COVID-19 vaccine-associated myositis
A 53-year-old healthy man received the first dose of the ChAdOx1 nCoV-19 vaccine (COVISHIELD) into his left deltoid muscle. He experienced pain in the left upper arm, followed by the right upper arm and bilateral calf muscles (left more than right). The pain gradually increased, restricting his daily activities. On the 11th day of vaccination, he had difficulty walking and moving his left arm. He also reported generalized muscle weakness, more pronounced in the proximal upper and lower limbs than the distal ones. His medical history was unremarkable with no evidence of COVID-19 infection in the past.Serologic testing yielded mildly increased serum creatine kinase (187 U/L, reference range 40–171 U/L) and alanine transaminase (50 U/L, reference range 10–40 U/L) concentrations. Serum bilirubin, aspartate aminotransferase (AST), gamma glutamyl transpeptidase (GGT), alkaline phosphatase (ALP), and C-reactive protein levels were normal. Urine analysis excluded myoglobinuria.
On MRI, edema was observed in the left deltoid muscle with a thin layer of subfascial fluid adjacent to the muscle belly (see Figure). Deltoid muscle architecture was preserved. Subtle edema was also noted in the medial head of the left gastrocnemius muscle, with the edema fluid tracking along the intermuscular plane between the gastrocnemius and soleus. No collection or abscess was seen. MRI of the right arm and leg was normal. Based on the findings, a diagnosis of COVID-19 vaccine-associated myositis was made.

TO DO:
1 > In the vaccine-associated myositis case report, what serum creatine kinase concentration did the patient have?
2 > Name every serum test that the myositis case report says came back normal.
3 > Continue the COVID-19 vaccine myositis case report after its final sentence.
The records play no part in this work.

DATASET:
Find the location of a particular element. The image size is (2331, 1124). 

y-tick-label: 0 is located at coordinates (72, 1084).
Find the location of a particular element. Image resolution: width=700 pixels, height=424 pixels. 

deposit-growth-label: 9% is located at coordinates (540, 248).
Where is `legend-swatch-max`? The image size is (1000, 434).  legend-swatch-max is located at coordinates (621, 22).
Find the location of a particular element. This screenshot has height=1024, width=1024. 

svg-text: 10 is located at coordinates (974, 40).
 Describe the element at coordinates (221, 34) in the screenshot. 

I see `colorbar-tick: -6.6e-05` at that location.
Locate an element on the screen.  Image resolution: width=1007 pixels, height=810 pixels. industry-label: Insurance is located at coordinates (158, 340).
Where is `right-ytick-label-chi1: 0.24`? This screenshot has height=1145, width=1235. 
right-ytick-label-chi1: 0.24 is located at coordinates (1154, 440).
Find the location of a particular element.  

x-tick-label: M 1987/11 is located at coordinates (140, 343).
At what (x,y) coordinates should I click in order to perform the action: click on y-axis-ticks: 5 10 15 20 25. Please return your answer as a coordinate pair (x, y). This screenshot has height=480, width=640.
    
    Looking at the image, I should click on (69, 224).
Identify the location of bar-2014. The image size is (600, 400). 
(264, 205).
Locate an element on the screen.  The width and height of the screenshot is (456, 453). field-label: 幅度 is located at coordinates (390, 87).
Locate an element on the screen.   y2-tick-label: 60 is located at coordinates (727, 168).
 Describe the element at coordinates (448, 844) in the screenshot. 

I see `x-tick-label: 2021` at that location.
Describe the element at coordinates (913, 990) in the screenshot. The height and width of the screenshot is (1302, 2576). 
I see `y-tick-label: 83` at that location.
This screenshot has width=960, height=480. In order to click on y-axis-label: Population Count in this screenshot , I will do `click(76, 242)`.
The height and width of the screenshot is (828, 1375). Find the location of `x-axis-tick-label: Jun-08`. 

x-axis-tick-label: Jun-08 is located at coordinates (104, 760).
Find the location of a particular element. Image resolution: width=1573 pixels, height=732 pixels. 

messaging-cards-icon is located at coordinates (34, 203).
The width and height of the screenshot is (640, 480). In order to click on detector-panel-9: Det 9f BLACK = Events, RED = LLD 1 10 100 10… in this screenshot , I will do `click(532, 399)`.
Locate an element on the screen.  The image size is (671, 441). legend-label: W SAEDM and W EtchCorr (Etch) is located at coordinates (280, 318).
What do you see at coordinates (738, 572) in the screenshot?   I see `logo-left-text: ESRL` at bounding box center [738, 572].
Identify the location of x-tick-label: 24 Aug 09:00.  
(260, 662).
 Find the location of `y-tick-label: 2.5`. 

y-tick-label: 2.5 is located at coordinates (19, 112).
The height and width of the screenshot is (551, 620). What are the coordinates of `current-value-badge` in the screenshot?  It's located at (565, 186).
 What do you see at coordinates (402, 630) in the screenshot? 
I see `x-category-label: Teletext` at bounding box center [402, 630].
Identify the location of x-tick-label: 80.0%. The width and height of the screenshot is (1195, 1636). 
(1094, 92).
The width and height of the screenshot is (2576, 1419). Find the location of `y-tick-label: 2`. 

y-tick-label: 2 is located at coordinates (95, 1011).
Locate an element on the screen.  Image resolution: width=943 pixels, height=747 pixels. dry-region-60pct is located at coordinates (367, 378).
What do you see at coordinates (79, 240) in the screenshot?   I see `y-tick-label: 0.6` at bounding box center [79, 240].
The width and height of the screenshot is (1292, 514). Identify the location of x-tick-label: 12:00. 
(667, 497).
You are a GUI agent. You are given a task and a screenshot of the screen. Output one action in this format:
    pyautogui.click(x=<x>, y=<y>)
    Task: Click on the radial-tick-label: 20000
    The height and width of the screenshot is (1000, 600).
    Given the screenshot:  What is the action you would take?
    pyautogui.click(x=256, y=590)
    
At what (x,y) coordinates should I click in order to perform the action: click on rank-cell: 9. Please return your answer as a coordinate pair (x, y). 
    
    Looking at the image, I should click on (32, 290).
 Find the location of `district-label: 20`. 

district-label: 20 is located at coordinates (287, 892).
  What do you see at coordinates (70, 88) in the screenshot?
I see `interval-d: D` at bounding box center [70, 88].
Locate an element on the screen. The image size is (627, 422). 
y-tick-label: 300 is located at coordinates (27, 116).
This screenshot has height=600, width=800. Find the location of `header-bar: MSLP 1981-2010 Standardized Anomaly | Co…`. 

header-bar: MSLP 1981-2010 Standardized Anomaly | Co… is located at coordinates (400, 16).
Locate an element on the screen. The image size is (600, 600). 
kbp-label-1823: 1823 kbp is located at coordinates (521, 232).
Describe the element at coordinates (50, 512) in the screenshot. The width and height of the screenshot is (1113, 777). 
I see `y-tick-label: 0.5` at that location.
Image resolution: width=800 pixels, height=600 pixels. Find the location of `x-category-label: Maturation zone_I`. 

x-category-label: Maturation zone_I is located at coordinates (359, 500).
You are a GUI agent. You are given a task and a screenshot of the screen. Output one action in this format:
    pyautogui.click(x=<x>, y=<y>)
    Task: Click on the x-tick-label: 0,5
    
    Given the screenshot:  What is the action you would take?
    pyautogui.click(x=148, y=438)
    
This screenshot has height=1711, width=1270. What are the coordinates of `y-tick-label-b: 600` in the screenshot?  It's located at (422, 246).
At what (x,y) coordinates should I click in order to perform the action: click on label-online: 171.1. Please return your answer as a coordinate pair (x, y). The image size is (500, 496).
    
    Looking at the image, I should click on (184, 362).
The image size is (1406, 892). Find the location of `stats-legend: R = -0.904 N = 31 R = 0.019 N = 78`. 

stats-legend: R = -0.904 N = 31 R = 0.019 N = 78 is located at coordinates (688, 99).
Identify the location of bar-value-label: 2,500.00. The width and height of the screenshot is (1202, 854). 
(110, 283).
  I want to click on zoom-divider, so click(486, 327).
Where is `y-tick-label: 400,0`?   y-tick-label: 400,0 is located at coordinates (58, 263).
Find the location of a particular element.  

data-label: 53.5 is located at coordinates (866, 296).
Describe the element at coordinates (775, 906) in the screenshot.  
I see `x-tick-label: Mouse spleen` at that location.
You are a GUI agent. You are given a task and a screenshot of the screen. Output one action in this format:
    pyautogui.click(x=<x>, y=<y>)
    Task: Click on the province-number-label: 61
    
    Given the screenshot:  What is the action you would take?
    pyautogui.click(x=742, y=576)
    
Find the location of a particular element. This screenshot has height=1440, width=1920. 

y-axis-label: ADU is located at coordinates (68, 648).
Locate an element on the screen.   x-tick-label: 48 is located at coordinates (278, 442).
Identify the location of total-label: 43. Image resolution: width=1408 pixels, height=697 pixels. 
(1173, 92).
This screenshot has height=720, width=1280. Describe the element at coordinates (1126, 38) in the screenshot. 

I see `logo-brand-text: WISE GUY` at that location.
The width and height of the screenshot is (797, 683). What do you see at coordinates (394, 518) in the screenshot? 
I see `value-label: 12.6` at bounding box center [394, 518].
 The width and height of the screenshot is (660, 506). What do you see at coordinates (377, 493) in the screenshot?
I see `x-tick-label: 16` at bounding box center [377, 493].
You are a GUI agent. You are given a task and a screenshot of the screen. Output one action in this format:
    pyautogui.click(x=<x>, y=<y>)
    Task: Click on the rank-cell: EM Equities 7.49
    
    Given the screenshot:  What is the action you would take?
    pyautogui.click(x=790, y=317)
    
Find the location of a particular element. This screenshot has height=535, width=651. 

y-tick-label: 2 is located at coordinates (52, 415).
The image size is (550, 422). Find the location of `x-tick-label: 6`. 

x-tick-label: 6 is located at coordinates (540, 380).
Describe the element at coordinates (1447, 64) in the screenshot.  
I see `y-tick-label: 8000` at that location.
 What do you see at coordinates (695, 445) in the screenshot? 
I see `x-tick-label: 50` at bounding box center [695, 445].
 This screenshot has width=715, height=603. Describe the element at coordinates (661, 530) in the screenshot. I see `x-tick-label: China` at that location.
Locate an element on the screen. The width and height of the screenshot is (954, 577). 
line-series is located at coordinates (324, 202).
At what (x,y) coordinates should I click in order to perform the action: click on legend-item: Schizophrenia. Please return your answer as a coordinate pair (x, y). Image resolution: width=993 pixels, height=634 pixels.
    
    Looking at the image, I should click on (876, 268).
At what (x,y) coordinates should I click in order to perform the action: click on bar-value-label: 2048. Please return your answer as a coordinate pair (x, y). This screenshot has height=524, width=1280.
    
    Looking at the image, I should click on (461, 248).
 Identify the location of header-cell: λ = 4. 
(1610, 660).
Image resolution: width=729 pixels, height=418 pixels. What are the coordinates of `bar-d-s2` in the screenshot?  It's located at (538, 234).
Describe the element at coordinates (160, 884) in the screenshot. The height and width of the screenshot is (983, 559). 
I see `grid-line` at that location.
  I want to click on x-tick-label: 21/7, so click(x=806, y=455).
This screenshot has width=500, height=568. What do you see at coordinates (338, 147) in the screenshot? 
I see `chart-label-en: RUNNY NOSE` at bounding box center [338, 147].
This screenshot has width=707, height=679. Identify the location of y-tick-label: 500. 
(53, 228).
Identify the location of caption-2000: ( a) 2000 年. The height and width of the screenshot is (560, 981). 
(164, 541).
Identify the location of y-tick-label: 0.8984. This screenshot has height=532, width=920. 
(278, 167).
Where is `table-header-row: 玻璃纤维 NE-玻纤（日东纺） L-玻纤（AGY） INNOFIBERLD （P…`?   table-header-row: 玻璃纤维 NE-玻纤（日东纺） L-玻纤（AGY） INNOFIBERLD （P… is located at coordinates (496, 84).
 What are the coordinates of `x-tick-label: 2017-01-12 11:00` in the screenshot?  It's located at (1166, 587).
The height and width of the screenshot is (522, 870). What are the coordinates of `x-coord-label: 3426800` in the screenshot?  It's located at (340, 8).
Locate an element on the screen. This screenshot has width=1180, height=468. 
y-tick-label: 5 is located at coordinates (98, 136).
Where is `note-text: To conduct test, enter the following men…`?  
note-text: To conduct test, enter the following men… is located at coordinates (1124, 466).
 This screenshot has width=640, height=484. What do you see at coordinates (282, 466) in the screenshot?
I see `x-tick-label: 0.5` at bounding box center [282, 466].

RESULTS BY TASK:
1 > 187 U/L

2 > Serum bilirubin, aspartate aminotransferase (AST), gamma glutamyl transpeptidase (GGT), alkaline phosphatase (ALP), and C-reactive protein

3 >
On the first follow-up after 1 week (18th day of vaccination), the pain and tenderness had reduced considerably. However, the difficulty in walking persisted. It improved with rest after 5 weeks.
A 67-year-old woman presented with left arm edema, rash, and weakness after the 2nd dose of the BTN162b2 vaccine. Raised muscle enzymes and inflammatory markers with muscle edema on MRI and myositis findings on the electromyogram established the diagnosis. She was successfully treated with methylprednisolone pulses, intravenous immunoglobulin, methotrexate, and hydroxychloroquine.
49 cases of post-vaccinal myositis (mean age: 56.55 + 17.17 years, 59% women, 12 after the ChAdOx1 vaccine, 27 after the BNT162b2, 8 after the mRNA-1273, 1 after the DB15806 (Coronavac), and 1 after the Ad26.COV2.S) are reviewed in a recent study. Muscle involvement was the most common manifestation (79.5%), followed by skin involvement (53%) and ILD (interstitial lung disease, 34.6%), which were more common in the m-RNA vaccinees.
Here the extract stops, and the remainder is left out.